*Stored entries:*
▽
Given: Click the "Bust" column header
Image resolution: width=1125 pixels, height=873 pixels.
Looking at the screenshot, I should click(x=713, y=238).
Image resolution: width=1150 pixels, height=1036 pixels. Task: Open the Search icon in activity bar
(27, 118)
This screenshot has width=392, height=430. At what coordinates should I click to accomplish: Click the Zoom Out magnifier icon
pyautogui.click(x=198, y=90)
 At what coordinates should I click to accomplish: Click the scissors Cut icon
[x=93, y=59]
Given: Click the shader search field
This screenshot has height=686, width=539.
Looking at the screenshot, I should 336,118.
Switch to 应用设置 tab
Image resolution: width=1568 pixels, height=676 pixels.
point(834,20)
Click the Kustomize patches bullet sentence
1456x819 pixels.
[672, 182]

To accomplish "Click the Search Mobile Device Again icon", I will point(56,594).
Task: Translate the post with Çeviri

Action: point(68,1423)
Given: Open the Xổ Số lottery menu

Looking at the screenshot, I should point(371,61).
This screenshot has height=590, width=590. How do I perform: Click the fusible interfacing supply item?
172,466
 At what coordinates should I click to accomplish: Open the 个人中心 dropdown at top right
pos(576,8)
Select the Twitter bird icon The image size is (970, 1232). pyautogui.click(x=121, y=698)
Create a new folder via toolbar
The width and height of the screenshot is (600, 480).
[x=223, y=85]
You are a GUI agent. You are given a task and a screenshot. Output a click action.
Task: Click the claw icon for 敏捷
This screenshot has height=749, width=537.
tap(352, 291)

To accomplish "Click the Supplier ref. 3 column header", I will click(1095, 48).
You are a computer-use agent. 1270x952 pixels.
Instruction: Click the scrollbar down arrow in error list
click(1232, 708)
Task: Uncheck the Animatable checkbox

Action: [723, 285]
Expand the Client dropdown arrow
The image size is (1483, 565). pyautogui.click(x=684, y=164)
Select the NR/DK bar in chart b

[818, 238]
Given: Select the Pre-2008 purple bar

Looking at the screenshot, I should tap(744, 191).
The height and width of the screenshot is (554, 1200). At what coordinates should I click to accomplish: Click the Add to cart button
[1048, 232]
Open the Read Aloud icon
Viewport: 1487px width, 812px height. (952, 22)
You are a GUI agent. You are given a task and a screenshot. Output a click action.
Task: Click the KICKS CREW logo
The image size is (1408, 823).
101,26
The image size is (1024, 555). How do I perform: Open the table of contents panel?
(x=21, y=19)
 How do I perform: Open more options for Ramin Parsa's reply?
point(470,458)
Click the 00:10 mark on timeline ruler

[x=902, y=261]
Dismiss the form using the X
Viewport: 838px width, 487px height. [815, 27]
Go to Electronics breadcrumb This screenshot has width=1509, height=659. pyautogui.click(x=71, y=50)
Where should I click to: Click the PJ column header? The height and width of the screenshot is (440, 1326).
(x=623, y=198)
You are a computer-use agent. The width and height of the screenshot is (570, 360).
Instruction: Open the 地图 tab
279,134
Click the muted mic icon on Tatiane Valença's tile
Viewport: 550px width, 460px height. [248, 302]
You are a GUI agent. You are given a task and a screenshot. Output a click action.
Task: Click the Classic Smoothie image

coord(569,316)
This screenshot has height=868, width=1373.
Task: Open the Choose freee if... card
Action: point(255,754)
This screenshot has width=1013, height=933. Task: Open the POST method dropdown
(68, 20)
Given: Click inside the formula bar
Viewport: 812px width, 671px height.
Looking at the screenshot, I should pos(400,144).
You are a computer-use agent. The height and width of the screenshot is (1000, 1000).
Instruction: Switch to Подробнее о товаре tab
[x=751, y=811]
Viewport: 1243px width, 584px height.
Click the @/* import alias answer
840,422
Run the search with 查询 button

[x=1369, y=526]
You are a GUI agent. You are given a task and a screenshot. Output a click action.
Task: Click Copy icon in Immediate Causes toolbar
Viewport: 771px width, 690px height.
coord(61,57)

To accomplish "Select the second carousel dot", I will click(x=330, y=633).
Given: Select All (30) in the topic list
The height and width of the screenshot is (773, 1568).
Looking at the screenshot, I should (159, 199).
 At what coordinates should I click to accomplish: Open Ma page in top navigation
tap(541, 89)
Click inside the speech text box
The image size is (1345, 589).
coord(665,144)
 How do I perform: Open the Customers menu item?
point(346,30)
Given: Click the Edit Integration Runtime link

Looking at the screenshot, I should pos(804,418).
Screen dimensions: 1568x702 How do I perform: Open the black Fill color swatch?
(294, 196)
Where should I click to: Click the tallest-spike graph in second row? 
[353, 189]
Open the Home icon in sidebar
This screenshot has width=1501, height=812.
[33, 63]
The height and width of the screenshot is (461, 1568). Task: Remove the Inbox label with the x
△
*What you will do:* Reproduce all of the data above verbatim, from the first line through the last.

*Result of this exercise:*
Given: Click the "Bust" column header
Image resolution: width=1125 pixels, height=873 pixels.
Looking at the screenshot, I should click(x=713, y=238).
Image resolution: width=1150 pixels, height=1036 pixels. Task: Open the Search icon in activity bar
(27, 118)
This screenshot has width=392, height=430. At what coordinates should I click to accomplish: Click the Zoom Out magnifier icon
pyautogui.click(x=198, y=90)
 At what coordinates should I click to accomplish: Click the scissors Cut icon
[x=93, y=59]
Given: Click the shader search field
This screenshot has height=686, width=539.
Looking at the screenshot, I should 336,118.
Switch to 应用设置 tab
Image resolution: width=1568 pixels, height=676 pixels.
point(834,20)
Click the Kustomize patches bullet sentence
1456x819 pixels.
[672, 182]

To accomplish "Click the Search Mobile Device Again icon", I will point(56,594).
Task: Translate the post with Çeviri

Action: point(68,1423)
Given: Open the Xổ Số lottery menu

Looking at the screenshot, I should point(371,61).
This screenshot has height=590, width=590. How do I perform: Click the fusible interfacing supply item?
172,466
 At what coordinates should I click to accomplish: Open the 个人中心 dropdown at top right
pos(576,8)
Select the Twitter bird icon The image size is (970, 1232). pyautogui.click(x=121, y=698)
Create a new folder via toolbar
The width and height of the screenshot is (600, 480).
[x=223, y=85]
You are a GUI agent. You are given a task and a screenshot. Output a click action.
Task: Click the claw icon for 敏捷
This screenshot has height=749, width=537.
tap(352, 291)

To accomplish "Click the Supplier ref. 3 column header", I will click(1095, 48).
You are a computer-use agent. 1270x952 pixels.
Instruction: Click the scrollbar down arrow in error list
click(1232, 708)
Task: Uncheck the Animatable checkbox

Action: [723, 285]
Expand the Client dropdown arrow
The image size is (1483, 565). pyautogui.click(x=684, y=164)
Select the NR/DK bar in chart b

[818, 238]
Given: Select the Pre-2008 purple bar

Looking at the screenshot, I should tap(744, 191).
The height and width of the screenshot is (554, 1200). At what coordinates should I click to accomplish: Click the Add to cart button
[1048, 232]
Open the Read Aloud icon
Viewport: 1487px width, 812px height. (952, 22)
You are a GUI agent. You are given a task and a screenshot. Output a click action.
Task: Click the KICKS CREW logo
The image size is (1408, 823).
101,26
The image size is (1024, 555). How do I perform: Open the table of contents panel?
(x=21, y=19)
 How do I perform: Open more options for Ramin Parsa's reply?
point(470,458)
Click the 00:10 mark on timeline ruler

[x=902, y=261]
Dismiss the form using the X
Viewport: 838px width, 487px height. [815, 27]
Go to Electronics breadcrumb This screenshot has width=1509, height=659. pyautogui.click(x=71, y=50)
Where should I click to: Click the PJ column header? The height and width of the screenshot is (440, 1326).
(x=623, y=198)
You are a computer-use agent. The width and height of the screenshot is (570, 360).
Instruction: Open the 地图 tab
279,134
Click the muted mic icon on Tatiane Valença's tile
Viewport: 550px width, 460px height. [248, 302]
You are a GUI agent. You are given a task and a screenshot. Output a click action.
Task: Click the Classic Smoothie image

coord(569,316)
This screenshot has height=868, width=1373.
Task: Open the Choose freee if... card
Action: point(255,754)
This screenshot has width=1013, height=933. Task: Open the POST method dropdown
(68, 20)
Given: Click inside the formula bar
Viewport: 812px width, 671px height.
Looking at the screenshot, I should pos(400,144).
You are a computer-use agent. The height and width of the screenshot is (1000, 1000).
Instruction: Switch to Подробнее о товаре tab
[x=751, y=811]
Viewport: 1243px width, 584px height.
Click the @/* import alias answer
840,422
Run the search with 查询 button

[x=1369, y=526]
You are a GUI agent. You are given a task and a screenshot. Output a click action.
Task: Click Copy icon in Immediate Causes toolbar
Viewport: 771px width, 690px height.
coord(61,57)

To accomplish "Select the second carousel dot", I will click(x=330, y=633).
Given: Select All (30) in the topic list
The height and width of the screenshot is (773, 1568).
Looking at the screenshot, I should (159, 199).
 At what coordinates should I click to accomplish: Open Ma page in top navigation
tap(541, 89)
Click inside the speech text box
The image size is (1345, 589).
coord(665,144)
 How do I perform: Open the Customers menu item?
point(346,30)
Given: Click the Edit Integration Runtime link

Looking at the screenshot, I should pos(804,418).
Screen dimensions: 1568x702 How do I perform: Open the black Fill color swatch?
(294, 196)
Where should I click to: Click the tallest-spike graph in second row? 
[353, 189]
Open the Home icon in sidebar
This screenshot has width=1501, height=812.
[33, 63]
The height and width of the screenshot is (461, 1568). Task: Remove the Inbox label with the x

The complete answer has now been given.